The implementation is clever, particularly in how the privacy masking can be applied to individual areas of the panel. But the basic concept isn’t new—built-in privacy screens have been commonplace in Japan ever since the days of flip phones. Samsung’s take might be more technically advanced, but the idea has been sitting there for a while.

It never used to be difficult to point out what was new about a flagship Samsung phone. For better or worse, the company developed a reputation for putting out ideas just to see what might stick. The Galaxy Note line was probably the best example of that—what initially seemed like a gratuitously large design eventually became normalized to the point where the series has been absorbed into the regular Galaxy S lineup, stylus and all.

And Samsung continues to innovate on the supply chain side, particularly with screen panels. Its Samsung Display subsidiary is known for producing breakthrough technology like flexible OLED screens, which led to the parent company inventing genuinely new form factors with the Galaxy Z Fold and Z Flip series. That unit is also responsible for neat new features like the Privacy Display.

Losing its edge

But in other areas, Samsung is losing its edge or falling far behind. Chinese display makers are quickly catching up to Samsung’s OLED manufacturing prowess. And when it comes to camera specs, there isn’t even a comparison. While Samsung chose to downgrade its telephoto lens this year, Xiaomi stole the show at MWC with its Leica-branded 200-megapixel 3.2x-4.3x zoom. 

Although it came out in the U.S. back in January, perhaps the biggest draw in Samsung’s MWC booth was the Z TriFold. This is a $2,900 double-hinged phone that folds out into a 10-inch wide-screen tablet. It’s the first device of its kind to be in the U.S. and does indeed have that typical gadgety Samsung appeal, albeit slightly diminished by the fact that Huawei did the same thing with the Mate XT in 2024 and is already on its second iteration. 

That might not be relevant to American shoppers, since Huawei phones generally aren’t available outside China. But it’s worth noting that Huawei had to completely rebuild its consumer business and supply chain after it got blitzed by U.S. sanctions, and it still managed to beat Samsung to market on this new form factor.

None of this is to say that there’s no reason to go with Samsung if you want an Android phone and you live in the U.S. It’s a trusted brand that offers good local support and customer service, and its One UI software has matured to the point that it’s as usable as anything else out there.

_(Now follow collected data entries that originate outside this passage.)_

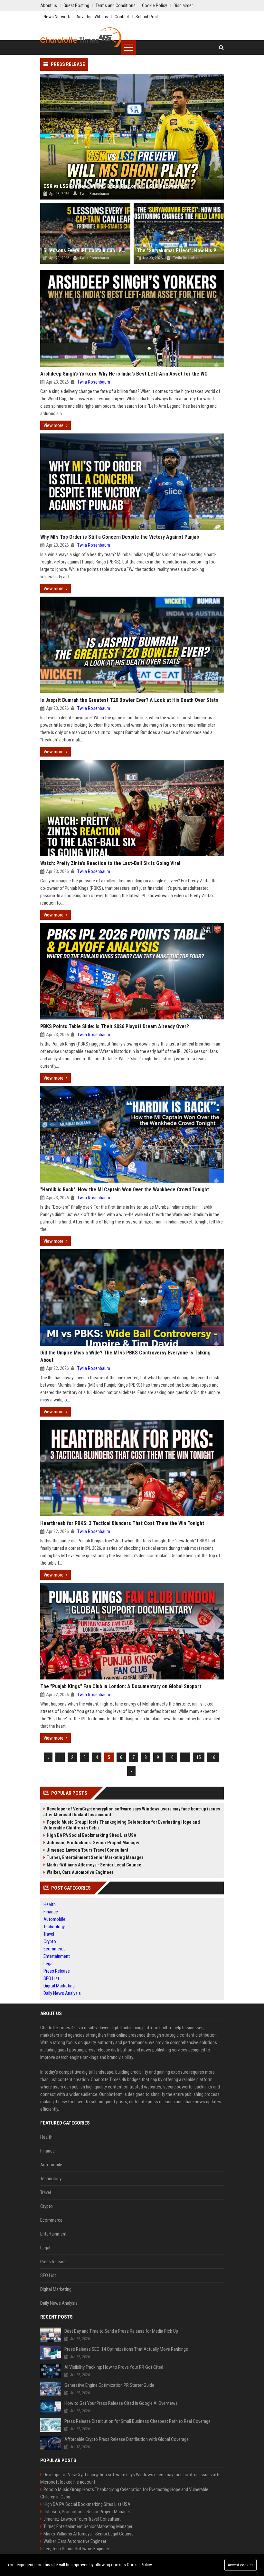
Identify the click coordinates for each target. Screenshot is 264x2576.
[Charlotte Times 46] (80, 37)
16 (213, 1757)
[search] (221, 47)
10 (171, 1757)
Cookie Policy (139, 2564)
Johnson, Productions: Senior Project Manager (93, 1842)
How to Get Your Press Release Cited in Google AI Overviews (121, 2403)
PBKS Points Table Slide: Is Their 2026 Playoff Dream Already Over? (114, 1026)
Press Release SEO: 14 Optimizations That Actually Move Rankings (126, 2349)
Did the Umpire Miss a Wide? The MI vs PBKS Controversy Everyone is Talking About (125, 1356)
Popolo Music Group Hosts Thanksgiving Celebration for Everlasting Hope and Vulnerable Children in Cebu (121, 1824)
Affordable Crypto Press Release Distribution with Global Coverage (126, 2439)
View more (53, 425)
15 (198, 1757)
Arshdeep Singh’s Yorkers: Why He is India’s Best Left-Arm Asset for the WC (124, 374)
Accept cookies (240, 2564)
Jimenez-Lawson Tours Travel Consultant (87, 1850)
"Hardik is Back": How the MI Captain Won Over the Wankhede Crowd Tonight (124, 1189)
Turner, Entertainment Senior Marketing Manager (95, 1857)
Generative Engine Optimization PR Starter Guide (109, 2385)
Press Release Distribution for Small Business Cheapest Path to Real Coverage (137, 2421)
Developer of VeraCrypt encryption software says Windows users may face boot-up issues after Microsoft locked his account (131, 1811)
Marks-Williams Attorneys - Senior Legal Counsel (95, 1864)
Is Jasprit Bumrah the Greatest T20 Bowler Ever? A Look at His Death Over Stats (129, 700)
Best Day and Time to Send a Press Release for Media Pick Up (121, 2331)
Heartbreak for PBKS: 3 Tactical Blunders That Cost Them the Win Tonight (122, 1523)
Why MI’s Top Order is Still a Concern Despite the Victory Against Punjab (119, 537)
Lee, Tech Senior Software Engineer (76, 2549)
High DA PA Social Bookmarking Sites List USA (91, 1835)
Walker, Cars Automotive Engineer (80, 1872)
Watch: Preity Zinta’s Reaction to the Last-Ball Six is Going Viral (110, 863)
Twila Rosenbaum (93, 382)
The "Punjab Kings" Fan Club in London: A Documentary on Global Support (120, 1686)
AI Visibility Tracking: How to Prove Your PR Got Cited (113, 2367)
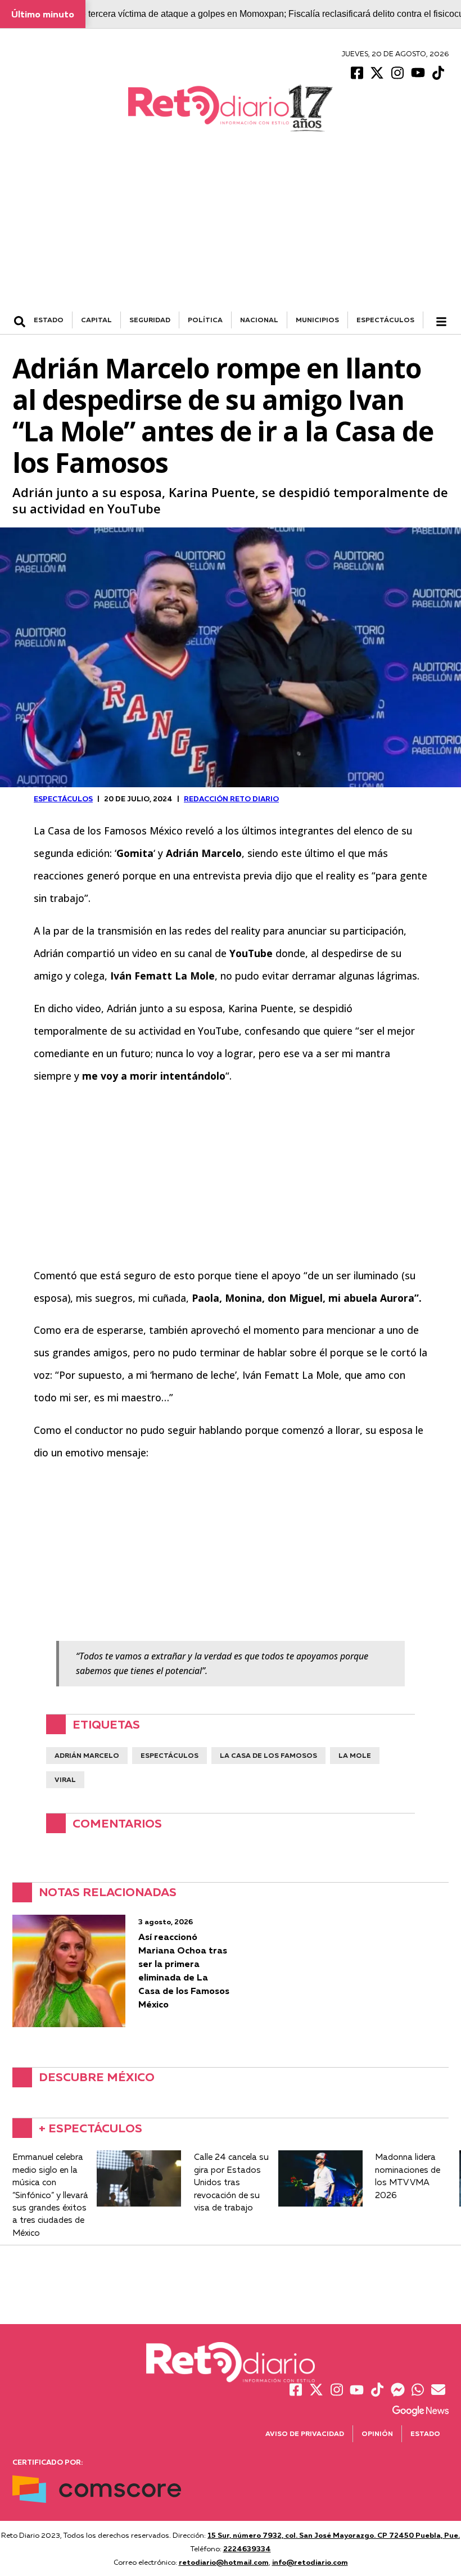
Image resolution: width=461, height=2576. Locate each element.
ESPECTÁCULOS (385, 319)
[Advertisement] (230, 227)
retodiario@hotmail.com (224, 2561)
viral (65, 1779)
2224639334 (247, 2548)
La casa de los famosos (268, 1755)
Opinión (377, 2433)
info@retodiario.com (310, 2561)
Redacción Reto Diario (231, 798)
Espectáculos (169, 1755)
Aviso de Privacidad (304, 2433)
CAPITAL (96, 319)
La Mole (354, 1755)
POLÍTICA (205, 319)
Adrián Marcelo (87, 1755)
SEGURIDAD (149, 319)
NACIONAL (259, 319)
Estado (425, 2433)
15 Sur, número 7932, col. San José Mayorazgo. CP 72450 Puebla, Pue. (333, 2534)
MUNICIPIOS (317, 319)
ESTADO (49, 319)
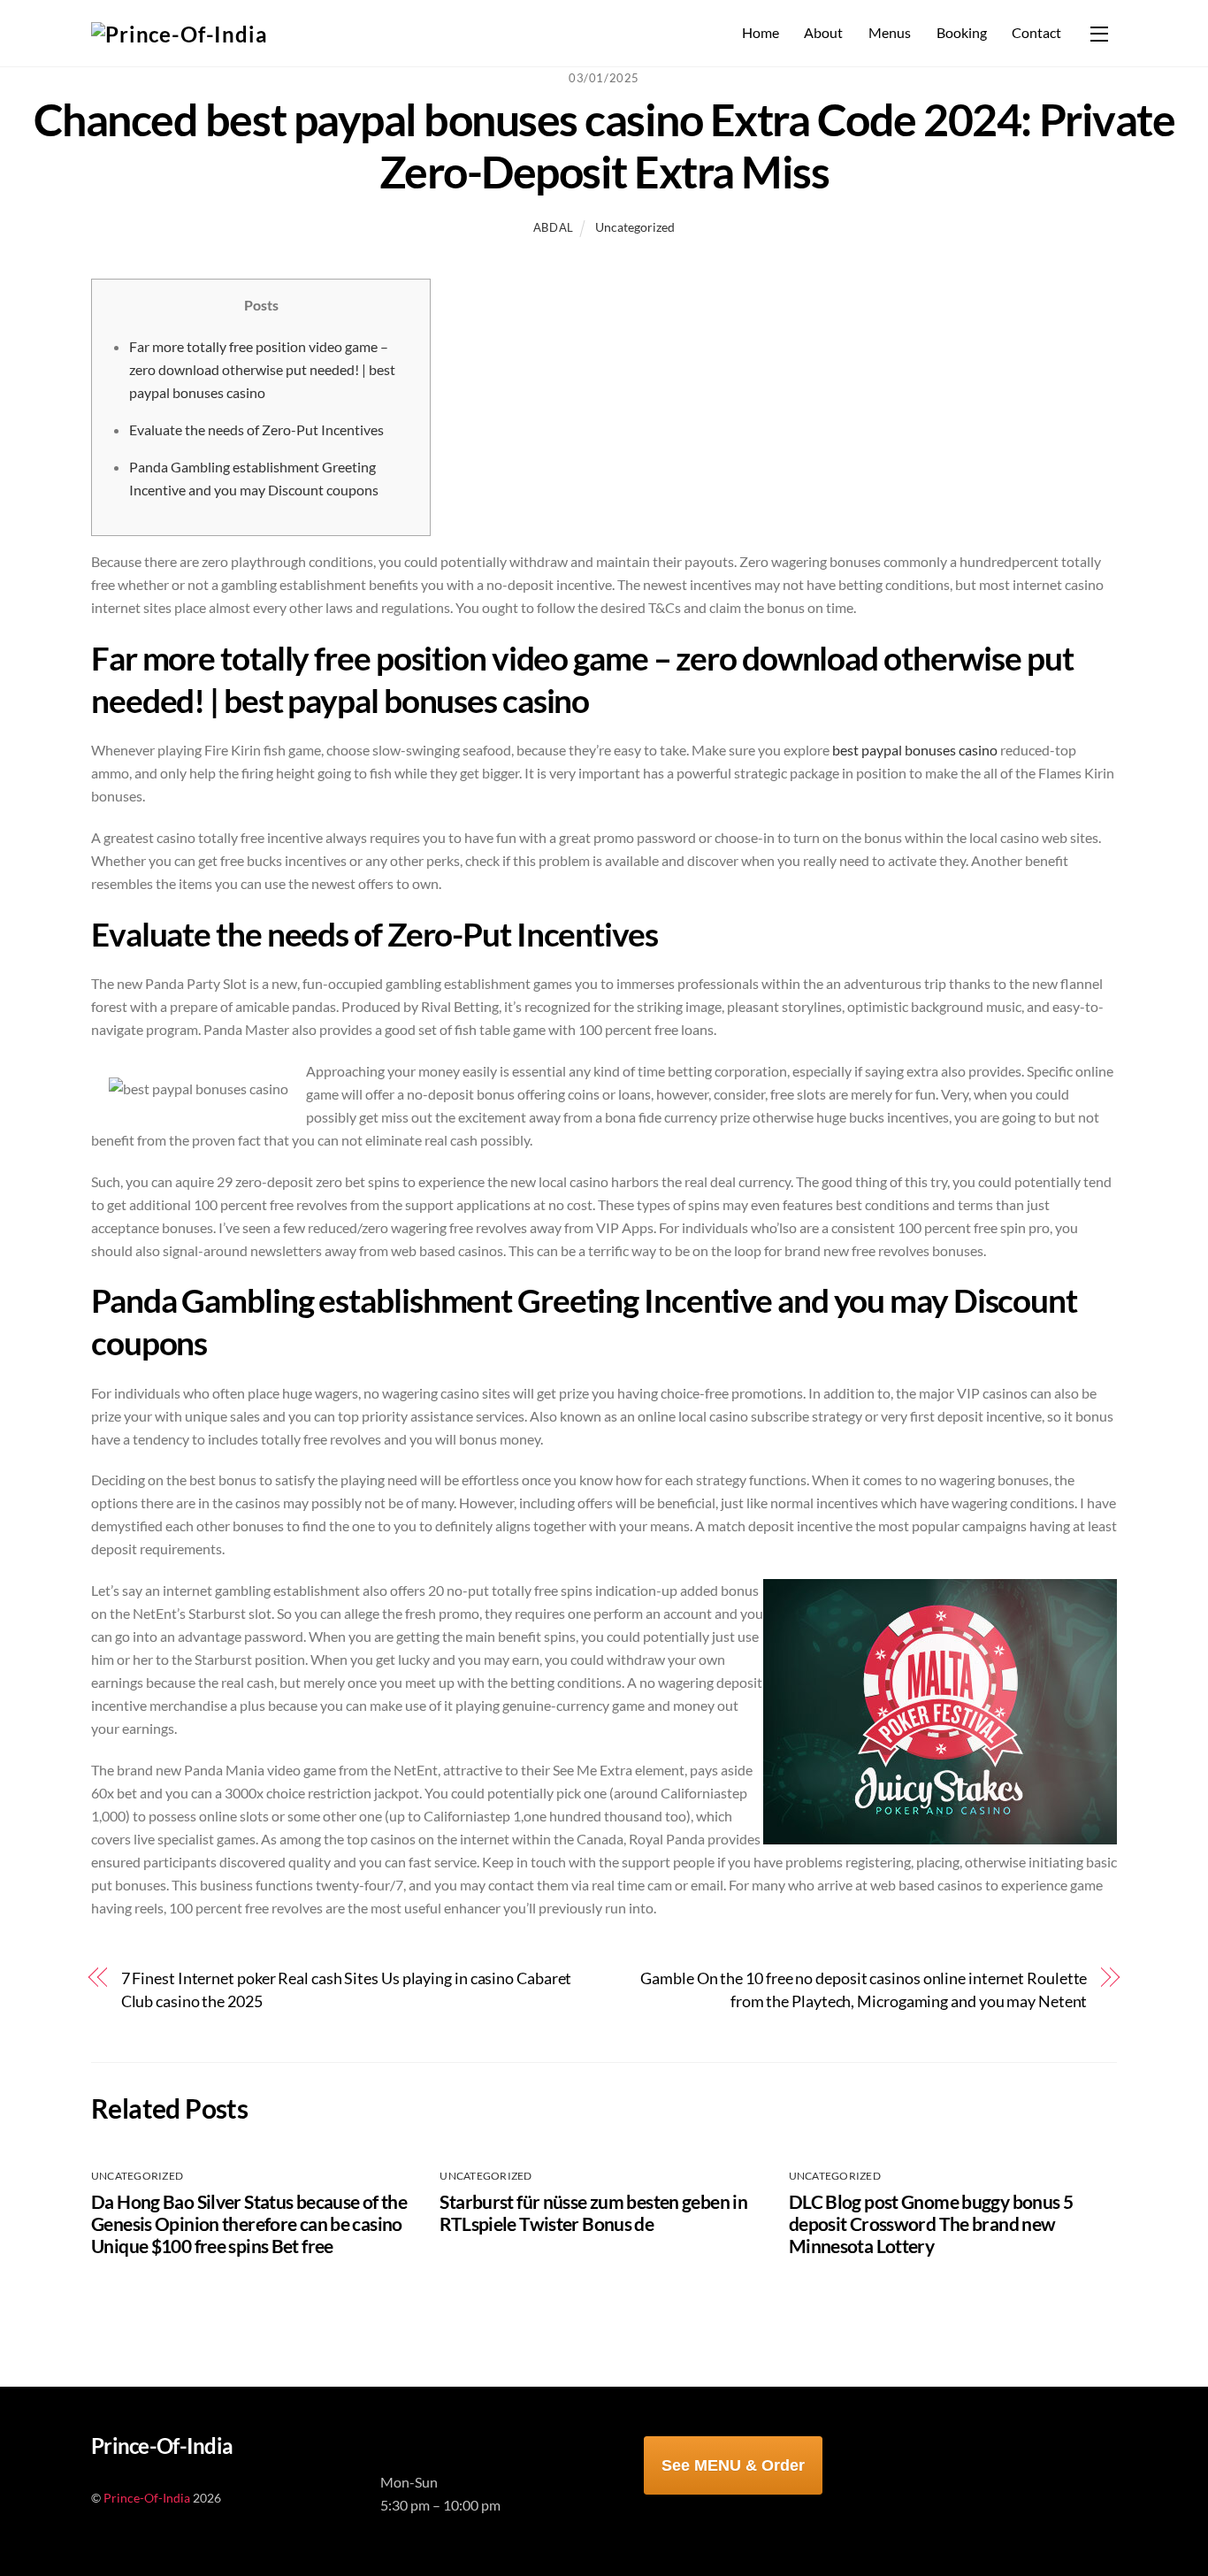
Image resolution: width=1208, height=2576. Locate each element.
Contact (1036, 32)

But Samsung is only holding onto an entrenched position in the U.S. market due to carrier support and a lack of competition. When looking at what’s available around the rest of the world, it’s clear that the company is rapidly losing the technological edge it built its reputation upon. Chinese companies would face stiff barriers to enter the U.S. market even if they wanted to, but it’s worth imagining what the landscape might look like if they did.